Oculomotor paralysis during ophthalmic shingles is found in 5 to 31% of patients. Complete ophthalmoplegia is rare. The most common form is oculomotor nerve III paralysis. It can be partial or complete, both intrinsic and extrinsic, associating areflexic mydriasis, ptosis and limitation of adduction, elevation and lowering of the eye concerned. Cases of meningoencephalitis during shingles ophthalmicus have also been reported in the literature [8,9]. The case of our patient represents the typical form of complete paralysis of the oculomotor nerve III secondary to shingles ophthalmicus, associated with meningoencephalitis. -VZV encephalitis.

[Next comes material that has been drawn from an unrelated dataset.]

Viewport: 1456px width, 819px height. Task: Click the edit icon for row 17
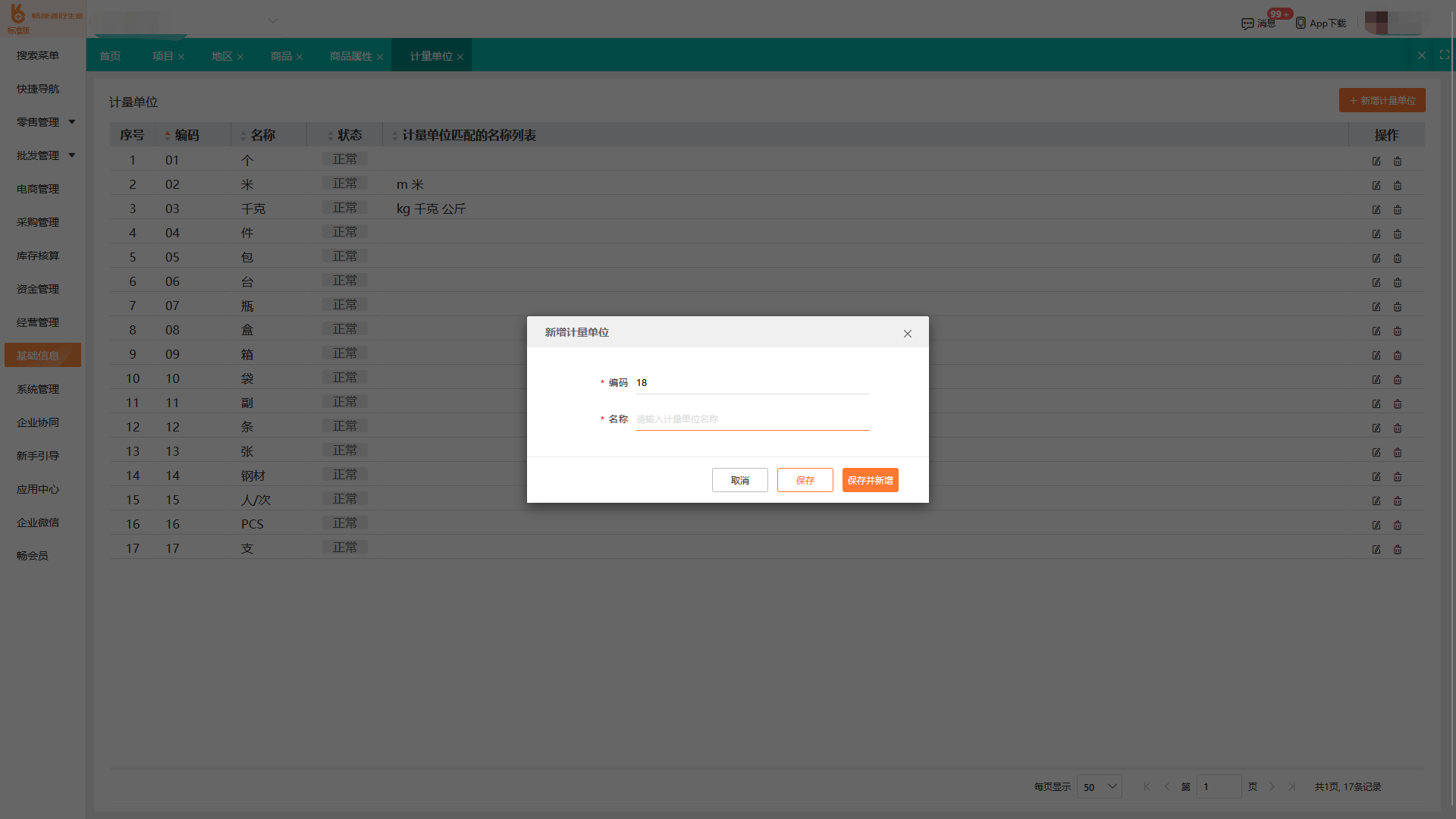pyautogui.click(x=1376, y=549)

Treatment for shingles ophthalmicus should be started within the first 48 hours after the rash appears, to avoid the risk of eye complications. It is based on the systemic administration of antivirals. Several molecules have shown their effectiveness, in particular acyclovir, valaciclovir and famciclovir, the results of which have been demonstrated by several studies [10].
Conclusion
In conclusion, herpes zoster ophthalmicus, a manifestation of varicella-zoster virus reactivation in the trigeminal nerve region, presents significant diagnostic and therapeutic challenges. The clinical characteristics of skin lesions and their location play a crucial role in early diagnosis. Ocular complications, such as oculomotor paralysis and corneal damage, highlight the urgency of early antiviral treatment to prevent serious consequences on ocular function. The encouraging results of antiviral treatment with aciclovir, valaciclovir and famciclovir highlight the importance of their administration in the first 48 hours after the appearance of symptoms. Prompt multidisciplinary management is essential to optimize clinical outcomes and prevent potential complications associated with ophthalmic zoster.